• _Text extract_
========================

Responsibilities of Organizations (Data Fiduciaries and Data Processors)

  1. Establish Grievance Redressal Mechanisms: Data Fiduciaries must establish accessible grievance redressal mechanisms to address complaints from Data Principals within a specified timeframe (Section 13).
  2. Respond to Data Principal Requests: Organizations must respond to Data Principals' requests for access, correction, completion, updation, and erasure of their personal data (Sections 11 and 12).
  3. Appoint Data Protection Officer (for Significant Data Fiduciaries): Significant Data Fiduciaries identified by the government must appoint a Data Protection Officer based in India.
  4. Conduct Data Protection Impact Assessment (for Significant Data Fiduciaries): Significant Data Fiduciaries must conduct a Data Protection Impact Assessment.
  5. Appoint Independent Data Auditor (for Significant Data Fiduciaries): Significant Data Fiduciaries must appoint an independent Data Auditor.
  6. Notify Data Breaches: Organizations must notify the Data Protection Board and affected Data Principals in the event of a personal data breach.

The DPDP Act aims to strike a balance between protecting individual data privacy rights and ensuring organizational compliance with data processing obligations.

What are the Penalties for Noncompliance

Violations of the requirements—in particular, failure to implement information security measures necessary to mitigate the risk of a personal data breach—could result in fines of up to 250 crore INR/$30 million.

The penalty is less severe than 2022's proposed legislation, which wanted to impose a fine of up to approximately INR 500 crore (approximately $61 million).

Key Requirements for Businesses

Understanding these requirements as they relate to the implementation of technology is important, as to meet the requirements of the DPDP Act, some technologies will need earlier implementation than others. In some cases, a phased approach will be required to effectively deploy capabilities in a parallel manner to adjust for technologies with prerequisites or those that have a longer lead time for implementation. Experience has demonstrated that three (3) streams of work are usually required for a successful implementation of Technologies to help organisations meet their compliance requirements.

Three Key Streams

  • DISCOVER Classify and Understand Sensitivity
  • STREAMLINE & AUTOMATE Privacy Processes
  • COMPLY Consent and Incident Management

DISCOVER Classify and Understand Sensitivity

  • This has implications above and beyond the privacy needs. Understanding what personal and sensitive data is held, where it is stored, how it is used in applications and processes, and why it is still held has implications for Risk, Security, Governance, and Compliance teams.
  • Why is the Data still held? Are there duplicates, or are there multiple versions? These points have implications:
    • Information Protection – as to how this information is stored and protected?
    • Governance ­– why it is still being held, and the quality of the data? Risk around why there is a need to hold this information: can reducing holding reduce risk?
    • Compliance – are we meeting all the regulatory requirements around sensitive and personal data?
    • Privacy – can we manage Data Subject Requests (DSRs) and Breach Management and notification requirements under the PDP Law?
  • Data Discovery is not enough, you need to apply sensitive data intelligence and automatically orchestrate appropriate actions to data!

STREAMLINE and AUTOMATE Privacy Processes

  • Building on the data intelligence created during the discovery phase, data subject access requests can now be automated to meet the requirements of the PDP Law. Requests can be collected, authorised, and processed to meet the 72-hour response timeline.

========================

• _Set task_
Copy the DPDP Act passage starting with "Responsibilities of Organizations" and going on through "11 and 12).", swapping each "Data Principals" for "Data Subjects". The items after this passage come from a separate source.

========================

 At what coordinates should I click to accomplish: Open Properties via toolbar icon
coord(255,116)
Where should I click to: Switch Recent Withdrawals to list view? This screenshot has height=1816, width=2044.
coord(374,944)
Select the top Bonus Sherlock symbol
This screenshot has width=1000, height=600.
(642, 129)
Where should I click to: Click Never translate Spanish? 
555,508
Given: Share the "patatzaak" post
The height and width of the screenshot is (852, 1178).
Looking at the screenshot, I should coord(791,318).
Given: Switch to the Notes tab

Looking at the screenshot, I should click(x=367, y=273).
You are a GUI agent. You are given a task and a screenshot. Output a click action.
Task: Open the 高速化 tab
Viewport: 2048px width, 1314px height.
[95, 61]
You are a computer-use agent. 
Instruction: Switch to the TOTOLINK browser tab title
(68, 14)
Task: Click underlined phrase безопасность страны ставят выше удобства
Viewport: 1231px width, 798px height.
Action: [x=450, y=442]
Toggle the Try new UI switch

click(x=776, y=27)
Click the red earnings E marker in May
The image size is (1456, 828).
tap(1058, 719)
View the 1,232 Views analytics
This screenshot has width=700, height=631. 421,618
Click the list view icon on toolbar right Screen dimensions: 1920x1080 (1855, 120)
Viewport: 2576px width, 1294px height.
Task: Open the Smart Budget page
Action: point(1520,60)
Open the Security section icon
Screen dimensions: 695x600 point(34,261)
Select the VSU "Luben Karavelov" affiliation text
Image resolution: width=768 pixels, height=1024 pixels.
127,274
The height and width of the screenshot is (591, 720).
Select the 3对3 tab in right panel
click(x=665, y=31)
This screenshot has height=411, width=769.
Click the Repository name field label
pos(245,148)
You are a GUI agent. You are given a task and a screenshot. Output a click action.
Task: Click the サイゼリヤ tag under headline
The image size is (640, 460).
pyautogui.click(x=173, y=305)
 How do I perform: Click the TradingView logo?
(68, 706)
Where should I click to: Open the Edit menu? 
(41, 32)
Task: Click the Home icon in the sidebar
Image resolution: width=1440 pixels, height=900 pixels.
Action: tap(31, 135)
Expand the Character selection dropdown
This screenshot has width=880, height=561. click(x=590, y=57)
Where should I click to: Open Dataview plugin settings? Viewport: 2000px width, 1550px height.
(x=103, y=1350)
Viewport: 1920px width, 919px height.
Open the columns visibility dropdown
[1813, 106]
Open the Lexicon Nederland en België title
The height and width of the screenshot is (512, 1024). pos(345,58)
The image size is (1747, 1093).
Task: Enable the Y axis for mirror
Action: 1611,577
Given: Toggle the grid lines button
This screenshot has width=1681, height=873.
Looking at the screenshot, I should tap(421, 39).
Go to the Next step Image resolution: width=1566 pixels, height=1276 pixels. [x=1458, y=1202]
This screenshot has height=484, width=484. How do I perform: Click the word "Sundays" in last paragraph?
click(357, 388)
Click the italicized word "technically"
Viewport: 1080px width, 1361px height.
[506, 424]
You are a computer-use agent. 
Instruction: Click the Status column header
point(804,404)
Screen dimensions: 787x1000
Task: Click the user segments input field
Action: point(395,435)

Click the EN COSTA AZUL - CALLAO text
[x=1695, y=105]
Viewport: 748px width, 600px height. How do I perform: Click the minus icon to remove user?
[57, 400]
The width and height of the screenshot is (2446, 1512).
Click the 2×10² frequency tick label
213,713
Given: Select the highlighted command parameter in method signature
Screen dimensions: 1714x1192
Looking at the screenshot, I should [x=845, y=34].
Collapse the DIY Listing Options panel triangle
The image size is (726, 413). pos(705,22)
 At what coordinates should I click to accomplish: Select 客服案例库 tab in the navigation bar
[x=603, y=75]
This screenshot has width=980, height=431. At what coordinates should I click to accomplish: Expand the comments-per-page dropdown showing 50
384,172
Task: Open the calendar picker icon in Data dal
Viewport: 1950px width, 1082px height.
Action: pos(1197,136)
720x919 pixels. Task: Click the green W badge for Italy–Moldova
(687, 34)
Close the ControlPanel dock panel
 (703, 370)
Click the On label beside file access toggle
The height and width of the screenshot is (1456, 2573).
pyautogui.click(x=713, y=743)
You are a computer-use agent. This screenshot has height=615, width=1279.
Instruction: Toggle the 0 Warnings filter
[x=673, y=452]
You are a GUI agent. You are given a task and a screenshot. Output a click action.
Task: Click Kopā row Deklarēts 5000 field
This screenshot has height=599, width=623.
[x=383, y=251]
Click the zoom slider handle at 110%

========================

• _Correct result_
Responsibilities of Organizations (Data Fiduciaries and Data Processors)

  1. Establish Grievance Redressal Mechanisms: Data Fiduciaries must establish accessible grievance redressal mechanisms to address complaints from Data Subjects within a specified timeframe (Section 13).
  2. Respond to Data Principal Requests: Organizations must respond to Data Subjects' requests for access, correction, completion, updation, and erasure of their personal data (Sections 11 and 12).